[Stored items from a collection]
[Start of Attachment]
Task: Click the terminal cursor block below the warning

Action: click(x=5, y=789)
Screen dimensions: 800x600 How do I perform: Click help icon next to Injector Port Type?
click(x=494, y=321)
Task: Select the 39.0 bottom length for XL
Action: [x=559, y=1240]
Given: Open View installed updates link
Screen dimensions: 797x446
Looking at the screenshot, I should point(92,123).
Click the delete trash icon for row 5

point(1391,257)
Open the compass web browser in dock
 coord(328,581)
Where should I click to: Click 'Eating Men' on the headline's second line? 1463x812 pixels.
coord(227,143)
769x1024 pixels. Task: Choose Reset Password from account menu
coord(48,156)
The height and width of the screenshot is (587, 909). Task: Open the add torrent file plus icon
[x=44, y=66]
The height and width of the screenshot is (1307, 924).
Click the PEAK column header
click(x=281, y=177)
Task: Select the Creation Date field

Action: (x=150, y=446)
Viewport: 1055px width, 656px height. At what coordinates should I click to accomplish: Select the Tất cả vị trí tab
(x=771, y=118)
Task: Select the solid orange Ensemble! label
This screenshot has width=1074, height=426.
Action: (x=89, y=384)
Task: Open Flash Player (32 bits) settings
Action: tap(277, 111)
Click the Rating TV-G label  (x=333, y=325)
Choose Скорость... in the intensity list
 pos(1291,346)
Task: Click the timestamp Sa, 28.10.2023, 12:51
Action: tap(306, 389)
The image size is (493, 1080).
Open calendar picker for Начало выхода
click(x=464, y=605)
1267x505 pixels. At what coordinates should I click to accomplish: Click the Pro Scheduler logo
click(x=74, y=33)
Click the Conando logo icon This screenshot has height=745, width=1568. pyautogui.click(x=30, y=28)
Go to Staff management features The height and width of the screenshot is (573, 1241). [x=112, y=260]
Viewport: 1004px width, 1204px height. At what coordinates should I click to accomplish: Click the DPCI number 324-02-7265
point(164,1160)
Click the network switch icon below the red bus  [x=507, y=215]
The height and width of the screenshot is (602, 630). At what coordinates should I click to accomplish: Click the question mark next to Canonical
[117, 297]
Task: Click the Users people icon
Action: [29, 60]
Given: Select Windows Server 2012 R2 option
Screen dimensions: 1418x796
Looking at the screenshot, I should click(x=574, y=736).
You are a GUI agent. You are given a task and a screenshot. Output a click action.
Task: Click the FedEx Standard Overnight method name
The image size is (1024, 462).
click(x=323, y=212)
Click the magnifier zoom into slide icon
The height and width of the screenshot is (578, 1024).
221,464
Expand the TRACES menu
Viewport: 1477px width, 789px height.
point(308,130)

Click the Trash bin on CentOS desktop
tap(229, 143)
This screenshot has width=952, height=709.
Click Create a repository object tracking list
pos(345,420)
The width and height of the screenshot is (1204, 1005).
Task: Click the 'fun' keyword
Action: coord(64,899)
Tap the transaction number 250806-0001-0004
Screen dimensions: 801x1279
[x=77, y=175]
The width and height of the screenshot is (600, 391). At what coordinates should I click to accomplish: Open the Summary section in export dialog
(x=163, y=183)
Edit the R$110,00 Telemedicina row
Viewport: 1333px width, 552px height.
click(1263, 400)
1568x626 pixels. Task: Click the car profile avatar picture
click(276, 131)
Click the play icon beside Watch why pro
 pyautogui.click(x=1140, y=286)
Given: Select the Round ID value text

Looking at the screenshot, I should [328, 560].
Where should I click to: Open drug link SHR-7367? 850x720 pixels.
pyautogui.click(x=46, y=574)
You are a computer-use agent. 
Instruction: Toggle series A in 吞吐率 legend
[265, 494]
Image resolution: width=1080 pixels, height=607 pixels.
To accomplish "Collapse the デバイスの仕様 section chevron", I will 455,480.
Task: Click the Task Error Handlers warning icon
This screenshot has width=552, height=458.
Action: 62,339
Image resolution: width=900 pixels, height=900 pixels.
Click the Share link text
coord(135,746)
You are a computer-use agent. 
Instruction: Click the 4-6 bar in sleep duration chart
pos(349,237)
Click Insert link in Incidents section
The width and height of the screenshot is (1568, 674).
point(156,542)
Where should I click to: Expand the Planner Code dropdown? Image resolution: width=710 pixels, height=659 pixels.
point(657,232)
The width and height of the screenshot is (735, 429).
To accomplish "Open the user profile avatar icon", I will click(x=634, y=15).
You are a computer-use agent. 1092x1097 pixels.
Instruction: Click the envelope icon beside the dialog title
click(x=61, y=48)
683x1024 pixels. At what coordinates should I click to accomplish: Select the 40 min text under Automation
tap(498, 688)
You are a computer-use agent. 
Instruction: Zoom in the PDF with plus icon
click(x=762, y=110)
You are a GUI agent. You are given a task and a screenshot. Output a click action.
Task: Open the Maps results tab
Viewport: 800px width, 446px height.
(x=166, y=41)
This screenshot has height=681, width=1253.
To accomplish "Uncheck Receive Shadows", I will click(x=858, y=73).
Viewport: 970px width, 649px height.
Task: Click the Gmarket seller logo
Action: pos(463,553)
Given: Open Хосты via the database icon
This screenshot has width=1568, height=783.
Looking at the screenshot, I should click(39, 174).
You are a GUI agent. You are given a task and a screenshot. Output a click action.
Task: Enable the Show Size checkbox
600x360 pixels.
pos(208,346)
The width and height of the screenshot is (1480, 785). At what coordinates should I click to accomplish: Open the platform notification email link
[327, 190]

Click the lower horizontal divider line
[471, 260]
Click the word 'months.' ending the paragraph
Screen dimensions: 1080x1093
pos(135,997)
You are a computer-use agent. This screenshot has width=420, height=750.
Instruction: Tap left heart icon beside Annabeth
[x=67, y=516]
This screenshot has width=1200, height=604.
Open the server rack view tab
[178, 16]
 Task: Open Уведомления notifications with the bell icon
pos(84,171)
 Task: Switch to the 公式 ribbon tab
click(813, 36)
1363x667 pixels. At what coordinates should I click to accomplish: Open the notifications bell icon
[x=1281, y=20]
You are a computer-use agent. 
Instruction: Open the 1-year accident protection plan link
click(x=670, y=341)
[End of Attachment]
WORK ORDER:
All records shown above are to be reproduced without any alteration.

RESULT OF THIS EXERCISE:
Task: Click the terminal cursor block below the warning

Action: click(x=5, y=789)
Screen dimensions: 800x600 How do I perform: Click help icon next to Injector Port Type?
click(x=494, y=321)
Task: Select the 39.0 bottom length for XL
Action: [x=559, y=1240]
Given: Open View installed updates link
Screen dimensions: 797x446
Looking at the screenshot, I should point(92,123).
Click the delete trash icon for row 5

point(1391,257)
Open the compass web browser in dock
 coord(328,581)
Where should I click to: Click 'Eating Men' on the headline's second line? 1463x812 pixels.
coord(227,143)
769x1024 pixels. Task: Choose Reset Password from account menu
coord(48,156)
The height and width of the screenshot is (587, 909). Task: Open the add torrent file plus icon
[x=44, y=66]
The height and width of the screenshot is (1307, 924).
Click the PEAK column header
click(x=281, y=177)
Task: Select the Creation Date field

Action: (x=150, y=446)
Viewport: 1055px width, 656px height. At what coordinates should I click to accomplish: Select the Tất cả vị trí tab
(x=771, y=118)
Task: Select the solid orange Ensemble! label
This screenshot has width=1074, height=426.
Action: (x=89, y=384)
Task: Open Flash Player (32 bits) settings
Action: tap(277, 111)
Click the Rating TV-G label  (x=333, y=325)
Choose Скорость... in the intensity list
 pos(1291,346)
Task: Click the timestamp Sa, 28.10.2023, 12:51
Action: tap(306, 389)
The image size is (493, 1080).
Open calendar picker for Начало выхода
click(x=464, y=605)
1267x505 pixels. At what coordinates should I click to accomplish: Click the Pro Scheduler logo
click(x=74, y=33)
Click the Conando logo icon This screenshot has height=745, width=1568. pyautogui.click(x=30, y=28)
Go to Staff management features The height and width of the screenshot is (573, 1241). [x=112, y=260]
Viewport: 1004px width, 1204px height. At what coordinates should I click to accomplish: Click the DPCI number 324-02-7265
point(164,1160)
Click the network switch icon below the red bus  [x=507, y=215]
The height and width of the screenshot is (602, 630). At what coordinates should I click to accomplish: Click the question mark next to Canonical
[117, 297]
Task: Click the Users people icon
Action: [29, 60]
Given: Select Windows Server 2012 R2 option
Screen dimensions: 1418x796
Looking at the screenshot, I should click(x=574, y=736).
You are a GUI agent. You are given a task and a screenshot. Output a click action.
Task: Click the FedEx Standard Overnight method name
The image size is (1024, 462).
click(x=323, y=212)
Click the magnifier zoom into slide icon
The height and width of the screenshot is (578, 1024).
221,464
Expand the TRACES menu
Viewport: 1477px width, 789px height.
point(308,130)

Click the Trash bin on CentOS desktop
tap(229, 143)
This screenshot has width=952, height=709.
Click Create a repository object tracking list
pos(345,420)
The width and height of the screenshot is (1204, 1005).
Task: Click the 'fun' keyword
Action: coord(64,899)
Tap the transaction number 250806-0001-0004
Screen dimensions: 801x1279
[x=77, y=175]
The width and height of the screenshot is (600, 391). At what coordinates should I click to accomplish: Open the Summary section in export dialog
(x=163, y=183)
Edit the R$110,00 Telemedicina row
Viewport: 1333px width, 552px height.
click(1263, 400)
1568x626 pixels. Task: Click the car profile avatar picture
click(276, 131)
Click the play icon beside Watch why pro
 pyautogui.click(x=1140, y=286)
Given: Select the Round ID value text

Looking at the screenshot, I should [328, 560].
Where should I click to: Open drug link SHR-7367? 850x720 pixels.
pyautogui.click(x=46, y=574)
You are a computer-use agent. 
Instruction: Toggle series A in 吞吐率 legend
[265, 494]
Image resolution: width=1080 pixels, height=607 pixels.
To accomplish "Collapse the デバイスの仕様 section chevron", I will 455,480.
Task: Click the Task Error Handlers warning icon
This screenshot has width=552, height=458.
Action: 62,339
Image resolution: width=900 pixels, height=900 pixels.
Click the Share link text
coord(135,746)
You are a computer-use agent. 
Instruction: Click the 4-6 bar in sleep duration chart
pos(349,237)
Click Insert link in Incidents section
The width and height of the screenshot is (1568, 674).
point(156,542)
Where should I click to: Expand the Planner Code dropdown? Image resolution: width=710 pixels, height=659 pixels.
point(657,232)
The width and height of the screenshot is (735, 429).
To accomplish "Open the user profile avatar icon", I will click(x=634, y=15).
You are a computer-use agent. 1092x1097 pixels.
Instruction: Click the envelope icon beside the dialog title
click(x=61, y=48)
683x1024 pixels. At what coordinates should I click to accomplish: Select the 40 min text under Automation
tap(498, 688)
You are a computer-use agent. 
Instruction: Zoom in the PDF with plus icon
click(x=762, y=110)
You are a GUI agent. You are given a task and a screenshot. Output a click action.
Task: Open the Maps results tab
Viewport: 800px width, 446px height.
(x=166, y=41)
This screenshot has height=681, width=1253.
To accomplish "Uncheck Receive Shadows", I will click(x=858, y=73).
Viewport: 970px width, 649px height.
Task: Click the Gmarket seller logo
Action: pos(463,553)
Given: Open Хосты via the database icon
This screenshot has width=1568, height=783.
Looking at the screenshot, I should click(39, 174).
You are a GUI agent. You are given a task and a screenshot. Output a click action.
Task: Enable the Show Size checkbox
600x360 pixels.
pos(208,346)
The width and height of the screenshot is (1480, 785). At what coordinates should I click to accomplish: Open the platform notification email link
[327, 190]

Click the lower horizontal divider line
[471, 260]
Click the word 'months.' ending the paragraph
Screen dimensions: 1080x1093
pos(135,997)
You are a computer-use agent. This screenshot has width=420, height=750.
Instruction: Tap left heart icon beside Annabeth
[x=67, y=516]
This screenshot has width=1200, height=604.
Open the server rack view tab
[178, 16]
 Task: Open Уведомления notifications with the bell icon
pos(84,171)
 Task: Switch to the 公式 ribbon tab
click(813, 36)
1363x667 pixels. At what coordinates should I click to accomplish: Open the notifications bell icon
[x=1281, y=20]
You are a computer-use agent. 
Instruction: Open the 1-year accident protection plan link
click(x=670, y=341)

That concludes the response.